JOB → Please extract each line of the data below that contains the word "color". Treat the match as case-sensitive.
[START OF THE DATA]
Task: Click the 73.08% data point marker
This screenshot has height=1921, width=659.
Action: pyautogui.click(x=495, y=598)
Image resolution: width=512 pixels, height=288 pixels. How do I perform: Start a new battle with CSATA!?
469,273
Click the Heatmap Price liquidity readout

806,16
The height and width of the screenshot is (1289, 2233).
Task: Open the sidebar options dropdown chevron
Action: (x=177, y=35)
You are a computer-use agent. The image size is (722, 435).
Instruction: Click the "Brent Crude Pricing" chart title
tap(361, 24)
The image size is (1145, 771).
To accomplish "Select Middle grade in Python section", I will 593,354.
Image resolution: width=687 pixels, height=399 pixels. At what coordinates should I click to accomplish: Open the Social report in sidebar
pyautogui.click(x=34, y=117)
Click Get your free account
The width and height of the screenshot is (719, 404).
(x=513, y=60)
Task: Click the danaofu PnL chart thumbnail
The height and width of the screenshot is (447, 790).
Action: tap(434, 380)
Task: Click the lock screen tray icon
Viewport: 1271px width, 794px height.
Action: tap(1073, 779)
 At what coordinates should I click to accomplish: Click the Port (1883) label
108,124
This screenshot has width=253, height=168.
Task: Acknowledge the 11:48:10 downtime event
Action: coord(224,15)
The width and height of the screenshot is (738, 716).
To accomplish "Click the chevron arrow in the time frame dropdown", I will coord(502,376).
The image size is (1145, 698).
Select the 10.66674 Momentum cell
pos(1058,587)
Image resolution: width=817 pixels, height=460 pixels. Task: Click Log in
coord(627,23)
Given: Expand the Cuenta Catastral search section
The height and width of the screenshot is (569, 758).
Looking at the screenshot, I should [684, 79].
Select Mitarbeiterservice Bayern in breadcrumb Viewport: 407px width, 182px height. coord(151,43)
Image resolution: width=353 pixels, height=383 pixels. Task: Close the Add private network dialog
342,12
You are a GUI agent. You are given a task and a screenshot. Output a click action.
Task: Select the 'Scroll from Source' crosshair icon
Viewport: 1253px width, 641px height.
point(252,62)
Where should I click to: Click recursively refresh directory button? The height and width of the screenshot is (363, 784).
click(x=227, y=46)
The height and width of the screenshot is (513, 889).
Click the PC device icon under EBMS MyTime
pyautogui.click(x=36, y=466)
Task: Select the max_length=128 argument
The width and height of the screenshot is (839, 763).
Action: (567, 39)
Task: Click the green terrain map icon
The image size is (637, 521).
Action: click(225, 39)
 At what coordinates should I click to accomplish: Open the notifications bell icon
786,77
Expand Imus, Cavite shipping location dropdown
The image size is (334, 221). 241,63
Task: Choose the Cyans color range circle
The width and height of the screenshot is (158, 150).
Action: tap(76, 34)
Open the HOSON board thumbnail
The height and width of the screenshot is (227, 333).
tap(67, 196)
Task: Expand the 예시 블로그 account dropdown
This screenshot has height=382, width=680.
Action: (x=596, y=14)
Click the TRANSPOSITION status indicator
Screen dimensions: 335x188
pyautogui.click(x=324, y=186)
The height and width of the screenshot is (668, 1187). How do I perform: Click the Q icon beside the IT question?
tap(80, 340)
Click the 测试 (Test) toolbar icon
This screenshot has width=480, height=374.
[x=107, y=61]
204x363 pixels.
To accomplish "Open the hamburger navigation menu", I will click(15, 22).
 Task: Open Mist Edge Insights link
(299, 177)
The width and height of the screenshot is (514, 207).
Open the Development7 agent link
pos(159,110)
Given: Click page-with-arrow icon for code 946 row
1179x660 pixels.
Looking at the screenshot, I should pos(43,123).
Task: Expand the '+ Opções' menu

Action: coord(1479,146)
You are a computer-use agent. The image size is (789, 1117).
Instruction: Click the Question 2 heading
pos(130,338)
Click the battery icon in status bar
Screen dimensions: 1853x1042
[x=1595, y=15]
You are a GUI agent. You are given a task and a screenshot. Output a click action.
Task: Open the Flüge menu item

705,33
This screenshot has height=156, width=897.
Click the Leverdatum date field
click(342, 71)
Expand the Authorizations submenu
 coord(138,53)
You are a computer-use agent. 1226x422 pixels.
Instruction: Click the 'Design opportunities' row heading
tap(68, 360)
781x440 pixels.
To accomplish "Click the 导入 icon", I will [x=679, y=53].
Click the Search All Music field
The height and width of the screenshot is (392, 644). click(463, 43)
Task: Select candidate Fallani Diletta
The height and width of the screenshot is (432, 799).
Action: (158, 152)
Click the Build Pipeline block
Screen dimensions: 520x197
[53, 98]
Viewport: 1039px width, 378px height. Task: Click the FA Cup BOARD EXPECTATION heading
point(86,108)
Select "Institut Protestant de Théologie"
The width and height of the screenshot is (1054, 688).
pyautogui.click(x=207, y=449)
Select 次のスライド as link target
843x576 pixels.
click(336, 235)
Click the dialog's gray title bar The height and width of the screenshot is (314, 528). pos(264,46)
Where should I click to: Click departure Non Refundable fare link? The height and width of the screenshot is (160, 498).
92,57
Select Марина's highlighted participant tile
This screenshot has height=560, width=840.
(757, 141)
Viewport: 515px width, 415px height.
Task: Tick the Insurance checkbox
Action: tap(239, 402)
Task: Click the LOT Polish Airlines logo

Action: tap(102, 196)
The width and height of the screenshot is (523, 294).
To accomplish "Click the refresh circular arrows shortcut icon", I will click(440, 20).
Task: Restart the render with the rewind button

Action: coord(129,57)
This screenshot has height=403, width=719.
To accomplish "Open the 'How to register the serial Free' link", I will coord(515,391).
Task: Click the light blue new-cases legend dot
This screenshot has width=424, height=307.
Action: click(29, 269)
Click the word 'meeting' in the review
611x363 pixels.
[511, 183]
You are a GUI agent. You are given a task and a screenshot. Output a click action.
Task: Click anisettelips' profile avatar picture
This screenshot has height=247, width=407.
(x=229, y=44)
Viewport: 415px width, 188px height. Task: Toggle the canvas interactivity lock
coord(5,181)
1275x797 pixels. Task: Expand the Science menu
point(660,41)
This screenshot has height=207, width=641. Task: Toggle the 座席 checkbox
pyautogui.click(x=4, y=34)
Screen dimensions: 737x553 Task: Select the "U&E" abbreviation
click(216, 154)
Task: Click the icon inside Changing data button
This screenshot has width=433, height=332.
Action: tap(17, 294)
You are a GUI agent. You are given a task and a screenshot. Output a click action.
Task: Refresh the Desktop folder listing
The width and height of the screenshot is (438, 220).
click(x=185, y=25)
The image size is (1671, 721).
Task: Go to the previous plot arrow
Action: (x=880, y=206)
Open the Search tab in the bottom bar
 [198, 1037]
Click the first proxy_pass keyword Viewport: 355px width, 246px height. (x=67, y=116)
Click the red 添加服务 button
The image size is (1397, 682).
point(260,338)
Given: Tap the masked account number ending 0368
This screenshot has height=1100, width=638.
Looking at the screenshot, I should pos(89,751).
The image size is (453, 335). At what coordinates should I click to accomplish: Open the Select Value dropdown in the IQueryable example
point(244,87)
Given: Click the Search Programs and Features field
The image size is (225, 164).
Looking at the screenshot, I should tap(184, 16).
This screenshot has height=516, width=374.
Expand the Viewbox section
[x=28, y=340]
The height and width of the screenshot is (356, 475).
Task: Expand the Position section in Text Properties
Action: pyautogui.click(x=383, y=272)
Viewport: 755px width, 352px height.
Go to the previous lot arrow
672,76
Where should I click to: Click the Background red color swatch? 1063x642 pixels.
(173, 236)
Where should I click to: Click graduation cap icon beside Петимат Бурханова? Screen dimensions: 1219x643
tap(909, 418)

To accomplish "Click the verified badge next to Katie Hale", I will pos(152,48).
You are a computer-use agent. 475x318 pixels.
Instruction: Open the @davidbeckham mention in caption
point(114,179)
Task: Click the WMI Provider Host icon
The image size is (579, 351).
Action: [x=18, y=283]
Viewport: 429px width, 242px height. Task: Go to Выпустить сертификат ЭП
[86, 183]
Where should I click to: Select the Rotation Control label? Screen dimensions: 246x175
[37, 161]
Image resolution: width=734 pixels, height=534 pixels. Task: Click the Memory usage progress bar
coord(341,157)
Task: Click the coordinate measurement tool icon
[END OF THE DATA]
RESPONSE →
Task: Choose the Cyans color range circle
Where should I click to: Click the Background red color swatch? 1063x642 pixels.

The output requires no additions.